## START PASSAGE GIVEN

Git is an Open Source project covered by the GNU General Public License version 2 (some parts of it are under different licenses, compatible with the GPLv2). It was originally written by Linus Torvalds with help of a group of hackers around the net.
Please read the file INSTALL for installation instructions.
Many Git online resources are accessible from https://git-scm.com/ including full documentation and Git related tools.
See Documentation/gittutorial.txt to get started, then see
Documentation/giteveryday.txt for a useful minimum set of commands, and
Documentation/git-<commandname>.txt for documentation of each command.
If git has been correctly installed, then the tutorial can also be
read with man gittutorial or git help tutorial, and the
documentation of each command with man git-<commandname> or git help <commandname>.
CVS users may also want to read Documentation/gitcvs-migration.txt
(man gitcvs-migration or git help cvs-migration if git is
installed).
The user discussion and development of Git take place on the Git mailing list -- everyone is welcome to post bug reports, feature requests, comments and patches to git@vger.kernel.org (read Documentation/SubmittingPatches for instructions on patch submission and Documentation/CodingGuidelines).
Those wishing to help with error message, usage and informational message
string translations (localization l10) should see po/README.md
(a po file is a Portable Object file that holds the translations).
To subscribe to the list, send an email with just "subscribe git" in the body to majordomo@vger.kernel.org (not the Git list). The mailing list archives are available at https://lore.kernel.org/git/, http://marc.info/?l=git and other archival sites.
Issues which are security relevant should be disclosed privately to the Git Security mailing list git-security@googlegroups.com.
The maintainer frequently sends the "What's cooking" reports that list the current status of various development topics to the mailing list. The discussion following them give a good reference for project status, development direction and remaining tasks.
The name "git" was given by Linus Torvalds when he wrote the very first version. He described the tool as "the stupid content tracker" and the name as (depending on your mood):
- random three-letter combination that is pronounceable, and not actually used by any common UNIX command. The fact that it is a mispronunciation of "get" may or may not be relevant.
- stupid. contemptible and despicable. simple. Take your pick from the dictionary of slang.
- "global information tracker": you're in a good mood, and it actually works for you. Angels sing, and a light suddenly fills the room.
- "goddamn idiotic truckload of sh*t": when it breaks

## END PASSAGE GIVEN
## START SUPPLIED INFORMATION

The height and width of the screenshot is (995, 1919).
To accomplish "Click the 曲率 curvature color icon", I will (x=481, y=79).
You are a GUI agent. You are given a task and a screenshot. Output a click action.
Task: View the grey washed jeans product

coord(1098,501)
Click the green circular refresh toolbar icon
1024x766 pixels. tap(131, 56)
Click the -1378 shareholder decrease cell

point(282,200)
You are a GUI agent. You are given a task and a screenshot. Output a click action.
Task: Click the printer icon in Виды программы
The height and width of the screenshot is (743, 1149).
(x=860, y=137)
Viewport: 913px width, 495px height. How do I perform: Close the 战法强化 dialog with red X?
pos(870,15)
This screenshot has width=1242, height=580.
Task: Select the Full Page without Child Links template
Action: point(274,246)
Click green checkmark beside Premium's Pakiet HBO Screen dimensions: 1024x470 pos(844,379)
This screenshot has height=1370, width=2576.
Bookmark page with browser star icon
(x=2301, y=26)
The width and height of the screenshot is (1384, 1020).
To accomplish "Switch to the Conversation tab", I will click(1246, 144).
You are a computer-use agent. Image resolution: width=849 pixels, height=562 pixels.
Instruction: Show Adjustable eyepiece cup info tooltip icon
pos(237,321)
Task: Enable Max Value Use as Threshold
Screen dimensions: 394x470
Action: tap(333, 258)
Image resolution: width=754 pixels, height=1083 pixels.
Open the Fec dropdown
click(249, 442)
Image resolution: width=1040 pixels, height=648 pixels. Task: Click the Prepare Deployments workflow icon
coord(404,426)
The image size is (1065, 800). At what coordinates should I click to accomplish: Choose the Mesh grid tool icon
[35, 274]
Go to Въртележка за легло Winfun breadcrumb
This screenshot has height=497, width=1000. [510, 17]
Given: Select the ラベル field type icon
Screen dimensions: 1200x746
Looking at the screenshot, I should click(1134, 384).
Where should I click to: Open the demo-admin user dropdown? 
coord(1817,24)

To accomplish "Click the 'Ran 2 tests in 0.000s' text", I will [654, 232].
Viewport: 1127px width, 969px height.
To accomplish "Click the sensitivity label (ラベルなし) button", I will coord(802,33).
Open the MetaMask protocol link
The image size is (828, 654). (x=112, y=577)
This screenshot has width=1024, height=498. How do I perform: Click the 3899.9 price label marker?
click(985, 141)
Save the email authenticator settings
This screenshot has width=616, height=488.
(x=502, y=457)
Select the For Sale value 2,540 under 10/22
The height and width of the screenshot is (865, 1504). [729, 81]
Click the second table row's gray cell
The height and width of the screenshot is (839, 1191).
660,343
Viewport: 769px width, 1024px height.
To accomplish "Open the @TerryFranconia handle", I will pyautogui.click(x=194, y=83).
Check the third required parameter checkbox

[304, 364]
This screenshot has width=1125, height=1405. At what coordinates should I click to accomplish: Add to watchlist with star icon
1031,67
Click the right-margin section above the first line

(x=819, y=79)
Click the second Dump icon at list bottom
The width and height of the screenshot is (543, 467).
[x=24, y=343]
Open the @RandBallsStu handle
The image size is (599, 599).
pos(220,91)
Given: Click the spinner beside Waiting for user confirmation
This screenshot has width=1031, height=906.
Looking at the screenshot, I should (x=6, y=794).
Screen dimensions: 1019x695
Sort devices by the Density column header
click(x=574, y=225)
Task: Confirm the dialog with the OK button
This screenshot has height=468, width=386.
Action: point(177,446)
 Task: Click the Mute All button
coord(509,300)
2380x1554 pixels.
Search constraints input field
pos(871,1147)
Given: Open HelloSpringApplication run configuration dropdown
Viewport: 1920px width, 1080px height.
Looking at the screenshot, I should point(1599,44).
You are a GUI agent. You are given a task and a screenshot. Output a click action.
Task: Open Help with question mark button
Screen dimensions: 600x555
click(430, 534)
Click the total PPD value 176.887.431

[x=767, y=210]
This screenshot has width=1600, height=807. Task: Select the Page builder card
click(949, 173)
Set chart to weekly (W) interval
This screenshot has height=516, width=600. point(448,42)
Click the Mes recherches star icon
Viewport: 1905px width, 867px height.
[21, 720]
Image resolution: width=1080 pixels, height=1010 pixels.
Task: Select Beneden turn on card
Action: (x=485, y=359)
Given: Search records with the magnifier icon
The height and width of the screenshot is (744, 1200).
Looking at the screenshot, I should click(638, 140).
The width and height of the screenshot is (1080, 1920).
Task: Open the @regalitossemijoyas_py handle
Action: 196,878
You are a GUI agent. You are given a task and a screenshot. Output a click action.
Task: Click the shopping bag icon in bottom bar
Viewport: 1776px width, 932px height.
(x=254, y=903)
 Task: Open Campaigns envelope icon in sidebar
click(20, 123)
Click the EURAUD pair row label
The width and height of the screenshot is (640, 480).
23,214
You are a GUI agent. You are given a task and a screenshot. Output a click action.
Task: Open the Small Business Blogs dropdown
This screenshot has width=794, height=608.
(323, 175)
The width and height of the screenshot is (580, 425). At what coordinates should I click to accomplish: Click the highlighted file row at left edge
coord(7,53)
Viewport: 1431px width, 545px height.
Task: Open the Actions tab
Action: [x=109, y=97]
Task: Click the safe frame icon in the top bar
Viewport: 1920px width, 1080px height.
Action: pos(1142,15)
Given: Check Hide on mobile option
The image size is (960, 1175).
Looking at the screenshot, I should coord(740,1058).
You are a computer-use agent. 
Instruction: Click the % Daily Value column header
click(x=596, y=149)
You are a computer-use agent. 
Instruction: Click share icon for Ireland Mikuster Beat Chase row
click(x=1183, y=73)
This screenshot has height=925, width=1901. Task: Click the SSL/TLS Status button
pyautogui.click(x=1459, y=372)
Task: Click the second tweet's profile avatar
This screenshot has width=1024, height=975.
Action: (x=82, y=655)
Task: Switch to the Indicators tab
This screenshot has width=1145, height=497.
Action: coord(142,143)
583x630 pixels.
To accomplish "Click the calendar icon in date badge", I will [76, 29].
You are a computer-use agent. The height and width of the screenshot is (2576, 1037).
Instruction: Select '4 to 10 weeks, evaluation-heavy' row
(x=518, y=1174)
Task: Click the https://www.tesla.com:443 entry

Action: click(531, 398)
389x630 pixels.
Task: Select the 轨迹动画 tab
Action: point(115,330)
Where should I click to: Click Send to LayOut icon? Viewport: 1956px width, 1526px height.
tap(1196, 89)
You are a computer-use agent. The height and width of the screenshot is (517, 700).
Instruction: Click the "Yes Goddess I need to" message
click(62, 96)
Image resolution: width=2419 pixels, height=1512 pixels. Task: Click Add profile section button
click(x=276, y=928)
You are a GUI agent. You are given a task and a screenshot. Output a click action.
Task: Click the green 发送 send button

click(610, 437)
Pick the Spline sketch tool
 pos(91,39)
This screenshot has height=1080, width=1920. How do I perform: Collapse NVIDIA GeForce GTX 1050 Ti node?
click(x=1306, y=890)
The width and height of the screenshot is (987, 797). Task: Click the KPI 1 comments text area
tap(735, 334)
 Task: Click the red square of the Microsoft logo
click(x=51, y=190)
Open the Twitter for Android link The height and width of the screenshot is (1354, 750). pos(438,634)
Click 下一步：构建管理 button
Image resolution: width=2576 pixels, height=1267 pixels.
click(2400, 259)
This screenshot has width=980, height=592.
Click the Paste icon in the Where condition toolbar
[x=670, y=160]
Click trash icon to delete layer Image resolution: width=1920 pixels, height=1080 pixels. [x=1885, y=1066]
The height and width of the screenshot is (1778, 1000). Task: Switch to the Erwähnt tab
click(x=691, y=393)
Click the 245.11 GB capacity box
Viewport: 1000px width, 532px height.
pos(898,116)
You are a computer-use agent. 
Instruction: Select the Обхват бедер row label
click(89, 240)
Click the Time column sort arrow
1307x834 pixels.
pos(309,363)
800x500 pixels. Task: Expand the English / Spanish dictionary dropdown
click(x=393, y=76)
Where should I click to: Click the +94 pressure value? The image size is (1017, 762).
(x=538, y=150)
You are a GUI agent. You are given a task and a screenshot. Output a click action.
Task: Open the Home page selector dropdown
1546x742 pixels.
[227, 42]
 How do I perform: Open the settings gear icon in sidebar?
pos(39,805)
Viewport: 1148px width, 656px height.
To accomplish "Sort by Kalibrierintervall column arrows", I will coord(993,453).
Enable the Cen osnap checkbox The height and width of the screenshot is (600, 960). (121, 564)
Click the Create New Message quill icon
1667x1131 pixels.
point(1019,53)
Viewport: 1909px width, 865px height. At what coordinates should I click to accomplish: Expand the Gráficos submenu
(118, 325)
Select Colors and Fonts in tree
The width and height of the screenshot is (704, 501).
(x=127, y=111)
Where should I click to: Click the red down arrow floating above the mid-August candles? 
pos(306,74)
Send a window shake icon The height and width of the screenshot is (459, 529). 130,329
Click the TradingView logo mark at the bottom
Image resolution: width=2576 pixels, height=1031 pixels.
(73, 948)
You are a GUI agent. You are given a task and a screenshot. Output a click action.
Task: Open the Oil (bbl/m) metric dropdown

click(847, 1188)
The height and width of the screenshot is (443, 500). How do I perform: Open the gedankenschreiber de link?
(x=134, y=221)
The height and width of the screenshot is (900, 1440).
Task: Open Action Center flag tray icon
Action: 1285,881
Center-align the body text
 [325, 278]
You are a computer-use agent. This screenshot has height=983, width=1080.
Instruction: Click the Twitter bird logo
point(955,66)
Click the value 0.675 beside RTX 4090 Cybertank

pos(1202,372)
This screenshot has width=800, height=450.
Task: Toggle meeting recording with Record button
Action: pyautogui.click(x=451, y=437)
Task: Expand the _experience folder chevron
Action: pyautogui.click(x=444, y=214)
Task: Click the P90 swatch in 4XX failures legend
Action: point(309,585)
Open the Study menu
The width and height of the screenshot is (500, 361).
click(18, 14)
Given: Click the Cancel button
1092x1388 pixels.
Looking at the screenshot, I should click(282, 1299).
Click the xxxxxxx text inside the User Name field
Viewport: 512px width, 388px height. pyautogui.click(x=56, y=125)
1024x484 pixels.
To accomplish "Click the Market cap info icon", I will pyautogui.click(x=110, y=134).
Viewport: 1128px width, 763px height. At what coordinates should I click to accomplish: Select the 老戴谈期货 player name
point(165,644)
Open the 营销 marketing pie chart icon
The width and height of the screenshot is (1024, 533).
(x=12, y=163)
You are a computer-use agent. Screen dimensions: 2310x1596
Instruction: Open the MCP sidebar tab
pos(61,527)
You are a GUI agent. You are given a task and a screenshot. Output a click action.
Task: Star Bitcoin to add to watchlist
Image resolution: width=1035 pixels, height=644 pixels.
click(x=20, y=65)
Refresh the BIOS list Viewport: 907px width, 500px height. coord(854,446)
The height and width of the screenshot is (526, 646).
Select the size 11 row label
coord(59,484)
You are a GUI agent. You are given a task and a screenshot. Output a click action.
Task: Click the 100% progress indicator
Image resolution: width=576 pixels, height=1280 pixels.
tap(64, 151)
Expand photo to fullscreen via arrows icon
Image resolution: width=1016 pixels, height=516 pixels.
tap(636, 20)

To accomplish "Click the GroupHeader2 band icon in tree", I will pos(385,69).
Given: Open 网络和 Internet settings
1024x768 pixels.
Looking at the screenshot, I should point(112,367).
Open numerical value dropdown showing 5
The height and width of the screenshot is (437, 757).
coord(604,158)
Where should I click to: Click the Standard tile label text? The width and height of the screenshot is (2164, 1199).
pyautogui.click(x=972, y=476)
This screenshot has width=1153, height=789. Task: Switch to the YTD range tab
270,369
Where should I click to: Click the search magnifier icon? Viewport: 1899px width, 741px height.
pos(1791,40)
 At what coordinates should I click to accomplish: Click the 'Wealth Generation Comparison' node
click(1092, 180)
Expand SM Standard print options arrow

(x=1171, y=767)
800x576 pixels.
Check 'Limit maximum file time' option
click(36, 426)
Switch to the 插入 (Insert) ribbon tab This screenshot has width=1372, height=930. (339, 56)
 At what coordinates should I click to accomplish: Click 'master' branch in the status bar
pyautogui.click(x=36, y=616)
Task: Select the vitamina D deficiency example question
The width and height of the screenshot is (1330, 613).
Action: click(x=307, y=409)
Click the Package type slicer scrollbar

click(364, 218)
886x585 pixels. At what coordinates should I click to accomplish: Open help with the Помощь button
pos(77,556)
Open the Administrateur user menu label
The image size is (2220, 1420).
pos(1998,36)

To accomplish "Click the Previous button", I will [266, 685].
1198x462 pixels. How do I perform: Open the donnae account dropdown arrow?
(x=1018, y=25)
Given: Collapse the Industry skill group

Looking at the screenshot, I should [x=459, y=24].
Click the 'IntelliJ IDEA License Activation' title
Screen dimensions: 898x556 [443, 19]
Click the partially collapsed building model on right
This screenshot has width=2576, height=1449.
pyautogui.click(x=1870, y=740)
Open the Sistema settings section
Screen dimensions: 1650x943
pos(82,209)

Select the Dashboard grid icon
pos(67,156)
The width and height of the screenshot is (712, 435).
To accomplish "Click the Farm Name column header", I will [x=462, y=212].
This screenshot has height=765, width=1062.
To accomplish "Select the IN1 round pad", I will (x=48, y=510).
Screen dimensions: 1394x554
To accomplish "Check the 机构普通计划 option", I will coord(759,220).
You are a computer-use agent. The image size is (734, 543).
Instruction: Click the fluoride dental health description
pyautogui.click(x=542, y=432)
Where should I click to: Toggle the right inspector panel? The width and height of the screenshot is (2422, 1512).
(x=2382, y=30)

## END SUPPLIED INFORMATION

**WORK TO DO**.
[1] According to the Git passage, where should security-relevant issues be disclosed?
[2] Pull out each line of the entries that contains the string "grid".
The Git passage and the entries come from separate, unrelated sources.

**RESULTS IN ORDER**.
[1] Privately to the Git Security mailing list, git-security@googlegroups.com.

[2]
The image size is (1065, 800). At what coordinates should I click to accomplish: Choose the Mesh grid tool icon
Select the Dashboard grid icon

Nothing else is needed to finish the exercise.